Aim>
Turn the rows between the line holding "damesko (740, 748)" and the line holding "Foreningen Storfoten (917, 2223)", inclusive, into a numbered list, leaving out any blank lines.

+++ Task inputs +++

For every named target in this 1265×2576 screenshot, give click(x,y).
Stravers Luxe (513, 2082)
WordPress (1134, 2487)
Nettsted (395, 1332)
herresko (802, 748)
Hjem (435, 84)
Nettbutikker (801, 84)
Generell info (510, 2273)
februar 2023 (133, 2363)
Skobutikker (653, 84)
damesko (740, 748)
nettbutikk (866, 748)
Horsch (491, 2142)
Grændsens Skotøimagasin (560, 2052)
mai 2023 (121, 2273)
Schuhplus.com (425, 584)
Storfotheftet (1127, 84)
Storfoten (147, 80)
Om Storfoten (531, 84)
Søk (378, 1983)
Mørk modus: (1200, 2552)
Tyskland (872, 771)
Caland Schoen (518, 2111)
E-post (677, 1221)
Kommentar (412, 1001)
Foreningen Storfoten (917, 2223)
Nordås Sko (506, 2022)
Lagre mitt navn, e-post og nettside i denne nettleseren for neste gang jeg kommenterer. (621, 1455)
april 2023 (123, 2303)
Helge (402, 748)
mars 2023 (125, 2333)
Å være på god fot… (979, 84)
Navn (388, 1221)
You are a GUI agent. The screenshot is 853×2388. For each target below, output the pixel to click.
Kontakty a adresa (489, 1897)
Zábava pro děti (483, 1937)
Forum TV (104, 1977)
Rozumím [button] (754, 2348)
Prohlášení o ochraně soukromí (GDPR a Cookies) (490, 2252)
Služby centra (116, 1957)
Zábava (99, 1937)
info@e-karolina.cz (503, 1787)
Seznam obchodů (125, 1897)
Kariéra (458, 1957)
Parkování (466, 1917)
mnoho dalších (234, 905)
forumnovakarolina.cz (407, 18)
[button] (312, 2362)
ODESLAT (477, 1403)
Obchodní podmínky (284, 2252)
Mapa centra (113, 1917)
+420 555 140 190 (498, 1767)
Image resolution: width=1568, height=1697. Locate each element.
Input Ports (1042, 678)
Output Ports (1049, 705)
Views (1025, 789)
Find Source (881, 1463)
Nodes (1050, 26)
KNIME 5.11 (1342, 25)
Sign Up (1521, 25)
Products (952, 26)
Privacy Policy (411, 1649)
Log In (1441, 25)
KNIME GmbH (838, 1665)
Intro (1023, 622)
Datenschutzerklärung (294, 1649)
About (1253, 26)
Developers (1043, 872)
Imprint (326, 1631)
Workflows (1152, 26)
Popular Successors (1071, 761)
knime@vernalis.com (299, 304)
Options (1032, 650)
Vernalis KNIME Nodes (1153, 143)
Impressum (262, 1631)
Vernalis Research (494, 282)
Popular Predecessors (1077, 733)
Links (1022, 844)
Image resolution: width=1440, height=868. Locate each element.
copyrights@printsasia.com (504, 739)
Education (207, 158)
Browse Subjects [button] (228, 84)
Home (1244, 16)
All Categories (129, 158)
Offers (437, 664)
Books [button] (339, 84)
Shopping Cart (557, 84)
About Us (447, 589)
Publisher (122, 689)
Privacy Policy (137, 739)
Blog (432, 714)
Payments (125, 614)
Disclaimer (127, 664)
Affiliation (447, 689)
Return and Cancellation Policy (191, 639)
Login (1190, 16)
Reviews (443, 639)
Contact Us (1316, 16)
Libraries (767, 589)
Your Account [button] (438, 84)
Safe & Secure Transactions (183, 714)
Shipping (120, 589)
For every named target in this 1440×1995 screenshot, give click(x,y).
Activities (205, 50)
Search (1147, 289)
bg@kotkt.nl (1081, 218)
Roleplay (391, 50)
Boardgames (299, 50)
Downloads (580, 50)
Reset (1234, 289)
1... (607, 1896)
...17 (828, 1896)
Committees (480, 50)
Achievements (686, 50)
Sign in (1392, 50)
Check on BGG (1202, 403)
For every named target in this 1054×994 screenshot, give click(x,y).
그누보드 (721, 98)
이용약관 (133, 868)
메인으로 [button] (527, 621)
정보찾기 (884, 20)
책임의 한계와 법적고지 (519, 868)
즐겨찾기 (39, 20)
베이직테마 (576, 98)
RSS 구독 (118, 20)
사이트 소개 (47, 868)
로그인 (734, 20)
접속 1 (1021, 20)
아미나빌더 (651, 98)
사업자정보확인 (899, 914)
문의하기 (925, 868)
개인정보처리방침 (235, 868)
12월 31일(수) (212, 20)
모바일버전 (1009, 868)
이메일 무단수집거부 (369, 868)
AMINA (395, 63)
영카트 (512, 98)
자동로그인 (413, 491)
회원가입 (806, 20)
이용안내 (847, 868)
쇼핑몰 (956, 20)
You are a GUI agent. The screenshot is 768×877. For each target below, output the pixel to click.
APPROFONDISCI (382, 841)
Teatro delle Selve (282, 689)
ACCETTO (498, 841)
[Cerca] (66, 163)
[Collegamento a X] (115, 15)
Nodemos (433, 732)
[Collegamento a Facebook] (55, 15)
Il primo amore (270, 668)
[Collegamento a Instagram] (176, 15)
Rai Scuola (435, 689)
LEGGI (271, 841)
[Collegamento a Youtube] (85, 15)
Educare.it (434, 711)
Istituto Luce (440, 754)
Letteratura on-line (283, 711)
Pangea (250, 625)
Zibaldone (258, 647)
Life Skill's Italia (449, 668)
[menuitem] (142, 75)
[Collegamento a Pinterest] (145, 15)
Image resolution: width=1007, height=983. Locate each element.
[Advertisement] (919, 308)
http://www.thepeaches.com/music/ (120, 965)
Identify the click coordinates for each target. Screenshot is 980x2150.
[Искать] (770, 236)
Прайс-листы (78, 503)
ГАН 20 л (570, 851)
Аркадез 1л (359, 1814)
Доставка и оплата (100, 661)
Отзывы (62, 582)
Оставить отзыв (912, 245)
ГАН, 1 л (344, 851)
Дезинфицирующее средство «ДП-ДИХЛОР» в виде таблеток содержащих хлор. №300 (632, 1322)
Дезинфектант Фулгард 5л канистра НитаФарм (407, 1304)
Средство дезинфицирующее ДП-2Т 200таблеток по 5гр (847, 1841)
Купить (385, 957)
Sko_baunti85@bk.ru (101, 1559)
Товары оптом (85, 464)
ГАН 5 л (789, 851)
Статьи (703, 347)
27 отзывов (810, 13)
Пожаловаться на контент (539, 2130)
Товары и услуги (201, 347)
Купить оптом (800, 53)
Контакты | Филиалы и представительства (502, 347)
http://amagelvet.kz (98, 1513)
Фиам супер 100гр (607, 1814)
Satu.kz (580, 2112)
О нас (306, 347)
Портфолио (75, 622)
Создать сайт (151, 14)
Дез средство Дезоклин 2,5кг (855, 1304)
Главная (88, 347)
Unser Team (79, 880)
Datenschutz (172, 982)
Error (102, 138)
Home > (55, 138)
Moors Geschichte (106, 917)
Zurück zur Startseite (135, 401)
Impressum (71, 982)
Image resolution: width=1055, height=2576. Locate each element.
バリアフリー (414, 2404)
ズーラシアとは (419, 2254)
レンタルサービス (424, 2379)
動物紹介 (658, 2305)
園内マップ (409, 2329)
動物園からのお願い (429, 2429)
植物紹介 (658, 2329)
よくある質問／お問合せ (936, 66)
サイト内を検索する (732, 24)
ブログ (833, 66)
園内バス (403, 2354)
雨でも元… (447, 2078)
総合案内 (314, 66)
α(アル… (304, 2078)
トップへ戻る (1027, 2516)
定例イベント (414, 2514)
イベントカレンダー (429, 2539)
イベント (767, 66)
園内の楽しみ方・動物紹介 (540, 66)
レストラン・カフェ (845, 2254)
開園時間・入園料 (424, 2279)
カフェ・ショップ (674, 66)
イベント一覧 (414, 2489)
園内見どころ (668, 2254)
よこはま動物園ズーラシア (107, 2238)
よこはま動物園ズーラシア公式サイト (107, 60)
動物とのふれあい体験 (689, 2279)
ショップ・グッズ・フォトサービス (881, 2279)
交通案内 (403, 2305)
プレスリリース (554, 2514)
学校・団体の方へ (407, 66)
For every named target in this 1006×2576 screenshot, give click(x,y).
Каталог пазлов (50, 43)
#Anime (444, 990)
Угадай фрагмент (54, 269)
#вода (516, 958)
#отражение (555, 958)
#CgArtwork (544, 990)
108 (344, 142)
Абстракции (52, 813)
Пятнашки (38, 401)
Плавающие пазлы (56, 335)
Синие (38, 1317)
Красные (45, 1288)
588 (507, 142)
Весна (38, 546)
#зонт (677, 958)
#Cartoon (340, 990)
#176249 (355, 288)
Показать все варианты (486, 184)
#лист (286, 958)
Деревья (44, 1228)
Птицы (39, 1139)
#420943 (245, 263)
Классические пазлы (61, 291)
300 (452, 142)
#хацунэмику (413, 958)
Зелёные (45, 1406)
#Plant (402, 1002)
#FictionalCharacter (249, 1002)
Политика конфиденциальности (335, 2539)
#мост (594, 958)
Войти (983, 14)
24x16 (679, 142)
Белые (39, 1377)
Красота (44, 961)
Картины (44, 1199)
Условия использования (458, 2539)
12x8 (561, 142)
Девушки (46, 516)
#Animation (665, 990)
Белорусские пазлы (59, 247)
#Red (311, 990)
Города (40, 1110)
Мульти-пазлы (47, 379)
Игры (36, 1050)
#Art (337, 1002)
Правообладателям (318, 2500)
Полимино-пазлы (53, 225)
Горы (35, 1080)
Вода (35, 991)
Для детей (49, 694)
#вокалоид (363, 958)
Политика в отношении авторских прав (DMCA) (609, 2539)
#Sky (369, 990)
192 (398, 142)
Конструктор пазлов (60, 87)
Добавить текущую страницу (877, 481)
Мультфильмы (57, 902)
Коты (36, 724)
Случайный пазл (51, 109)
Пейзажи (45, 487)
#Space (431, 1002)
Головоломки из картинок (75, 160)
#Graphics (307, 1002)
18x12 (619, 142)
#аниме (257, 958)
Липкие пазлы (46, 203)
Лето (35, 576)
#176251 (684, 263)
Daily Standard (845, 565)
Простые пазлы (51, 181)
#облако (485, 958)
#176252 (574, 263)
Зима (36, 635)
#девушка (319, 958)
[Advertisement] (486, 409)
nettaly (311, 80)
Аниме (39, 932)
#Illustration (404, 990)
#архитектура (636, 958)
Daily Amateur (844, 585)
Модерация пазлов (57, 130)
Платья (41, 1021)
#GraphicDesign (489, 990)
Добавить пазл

+++

Written response>
1. damesko (740, 748)
2. nettbutikk (866, 748)
3. Horsch (491, 2142)
4. Grændsens Skotøimagasin (560, 2052)
5. mai 2023 (121, 2273)
6. Schuhplus.com (425, 584)
7. Storfotheftet (1127, 84)
8. Storfoten (147, 80)
9. Om Storfoten (531, 84)
10. Søk (378, 1983)
11. Mørk modus: (1200, 2552)
12. Tyskland (872, 771)
13. Caland Schoen (518, 2111)
14. E-post (677, 1221)
15. Kommentar (412, 1001)
16. Foreningen Storfoten (917, 2223)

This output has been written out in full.